▶ _Data_:
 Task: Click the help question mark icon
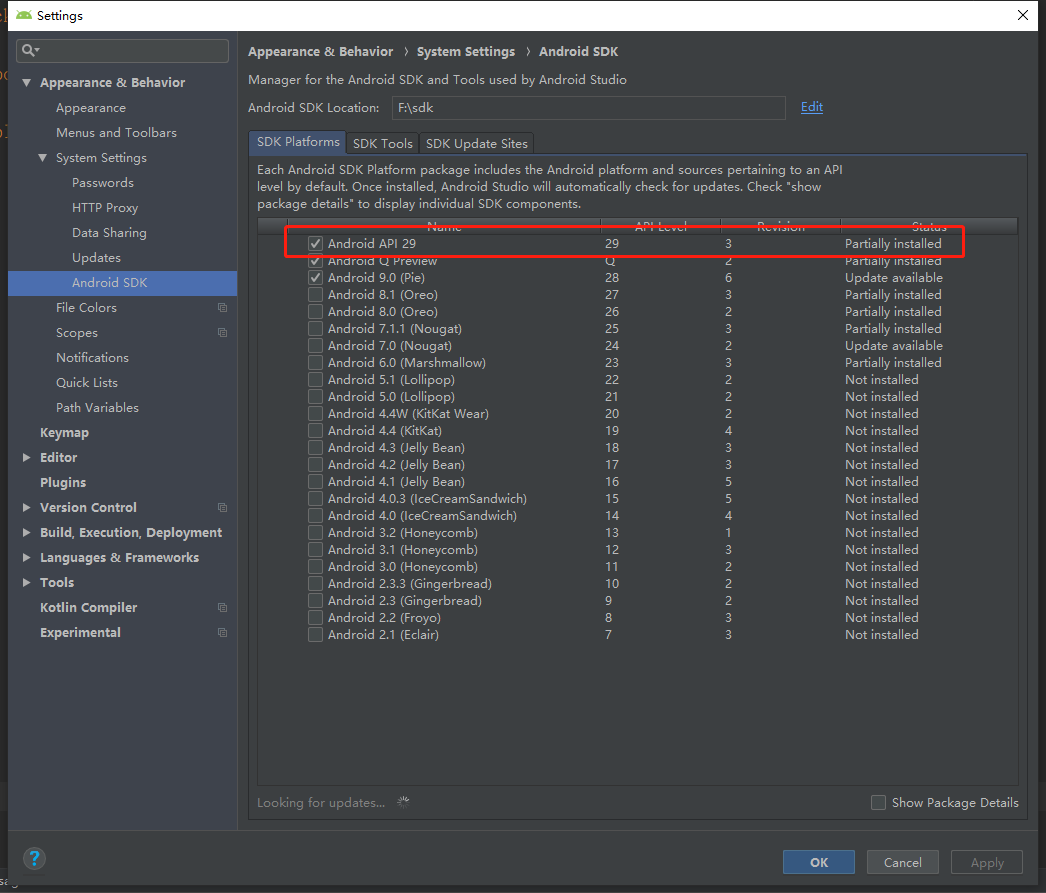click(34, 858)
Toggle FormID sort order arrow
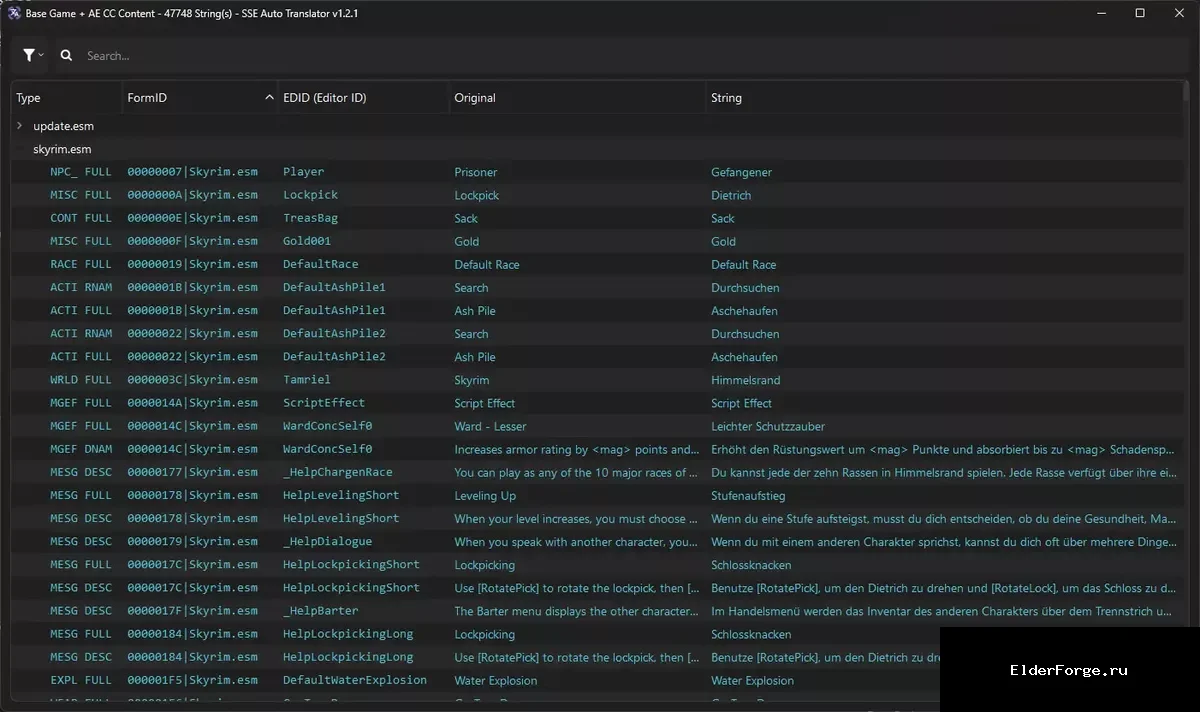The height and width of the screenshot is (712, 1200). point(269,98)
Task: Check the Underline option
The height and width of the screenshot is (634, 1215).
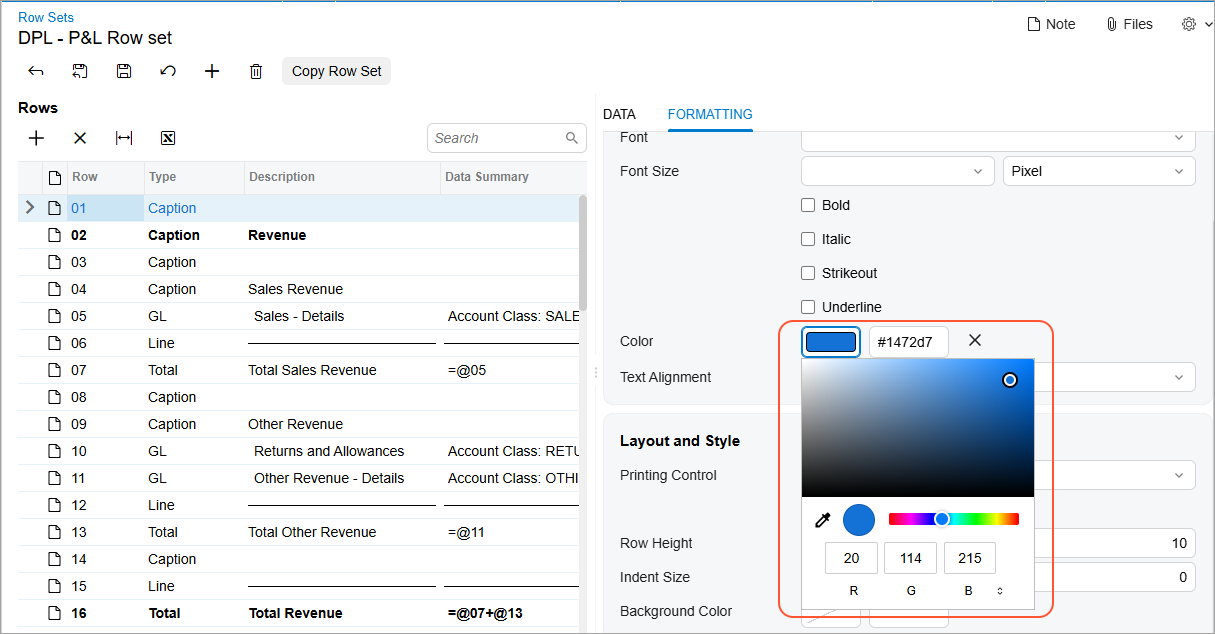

▶ _Exercise_:
Retype all entries exactly as they appear, dropping the images.

▶ _Result for this task_:
 Task: Click the help question mark icon
click(34, 858)
Toggle FormID sort order arrow
The height and width of the screenshot is (712, 1200). point(269,98)
Task: Check the Underline option
The height and width of the screenshot is (634, 1215).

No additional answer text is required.